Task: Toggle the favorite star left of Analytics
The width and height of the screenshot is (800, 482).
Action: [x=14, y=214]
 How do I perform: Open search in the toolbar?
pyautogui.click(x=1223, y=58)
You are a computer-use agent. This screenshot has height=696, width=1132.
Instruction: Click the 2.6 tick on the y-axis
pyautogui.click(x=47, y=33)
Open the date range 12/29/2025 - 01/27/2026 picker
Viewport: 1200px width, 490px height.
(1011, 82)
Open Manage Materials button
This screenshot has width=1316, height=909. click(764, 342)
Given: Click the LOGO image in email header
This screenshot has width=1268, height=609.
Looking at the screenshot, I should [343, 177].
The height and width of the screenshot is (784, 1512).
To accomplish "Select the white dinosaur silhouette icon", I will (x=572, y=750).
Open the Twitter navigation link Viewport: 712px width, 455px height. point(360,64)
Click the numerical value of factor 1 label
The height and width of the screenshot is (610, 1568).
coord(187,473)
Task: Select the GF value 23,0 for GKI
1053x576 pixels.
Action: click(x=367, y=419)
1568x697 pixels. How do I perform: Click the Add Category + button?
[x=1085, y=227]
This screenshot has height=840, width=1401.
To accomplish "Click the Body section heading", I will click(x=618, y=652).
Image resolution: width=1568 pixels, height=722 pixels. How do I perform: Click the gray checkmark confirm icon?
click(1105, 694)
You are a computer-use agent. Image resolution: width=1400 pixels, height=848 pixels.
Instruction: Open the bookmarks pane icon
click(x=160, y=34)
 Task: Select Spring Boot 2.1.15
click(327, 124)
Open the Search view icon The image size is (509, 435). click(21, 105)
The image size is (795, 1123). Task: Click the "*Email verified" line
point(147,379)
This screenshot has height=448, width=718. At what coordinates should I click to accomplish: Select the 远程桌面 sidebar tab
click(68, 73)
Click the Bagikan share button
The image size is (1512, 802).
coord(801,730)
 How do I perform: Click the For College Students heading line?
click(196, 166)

--------------------------------------------------

EXERCISE DETAILS: Convert the items above into a JSON list of strings, one string per line, leaving out any blank lines.

TASK RESPONSE:
[
  "Task: Toggle the favorite star left of Analytics",
  "The width and height of the screenshot is (800, 482).",
  "Action: [x=14, y=214]",
  " How do I perform: Open search in the toolbar?",
  "pyautogui.click(x=1223, y=58)",
  "You are a computer-use agent. This screenshot has height=696, width=1132.",
  "Instruction: Click the 2.6 tick on the y-axis",
  "pyautogui.click(x=47, y=33)",
  "Open the date range 12/29/2025 - 01/27/2026 picker",
  "Viewport: 1200px width, 490px height.",
  "(1011, 82)",
  "Open Manage Materials button",
  "This screenshot has width=1316, height=909. click(764, 342)",
  "Given: Click the LOGO image in email header",
  "This screenshot has width=1268, height=609.",
  "Looking at the screenshot, I should [343, 177].",
  "The height and width of the screenshot is (784, 1512).",
  "To accomplish \"Select the white dinosaur silhouette icon\", I will (x=572, y=750).",
  "Open the Twitter navigation link Viewport: 712px width, 455px height. point(360,64)",
  "Click the numerical value of factor 1 label",
  "The height and width of the screenshot is (610, 1568).",
  "coord(187,473)",
  "Task: Select the GF value 23,0 for GKI",
  "1053x576 pixels.",
  "Action: click(x=367, y=419)",
  "1568x697 pixels. How do I perform: Click the Add Category + button?",
  "[x=1085, y=227]",
  "This screenshot has height=840, width=1401.",
  "To accomplish \"Click the Body section heading\", I will click(x=618, y=652).",
  "Image resolution: width=1568 pixels, height=722 pixels. How do I perform: Click the gray checkmark confirm icon?",
  "click(1105, 694)",
  "You are a computer-use agent. Image resolution: width=1400 pixels, height=848 pixels.",
  "Instruction: Open the bookmarks pane icon",
  "click(x=160, y=34)",
  " Task: Select Spring Boot 2.1.15",
  "click(327, 124)",
  "Open the Search view icon The image size is (509, 435). click(21, 105)",
  "The image size is (795, 1123). Task: Click the \"*Email verified\" line",
  "point(147,379)",
  "This screenshot has height=448, width=718. At what coordinates should I click to accomplish: Select the 远程桌面 sidebar tab",
  "click(68, 73)",
  "Click the Bagikan share button",
  "The image size is (1512, 802).",
  "coord(801,730)",
  " How do I perform: Click the For College Students heading line?",
  "click(196, 166)"
]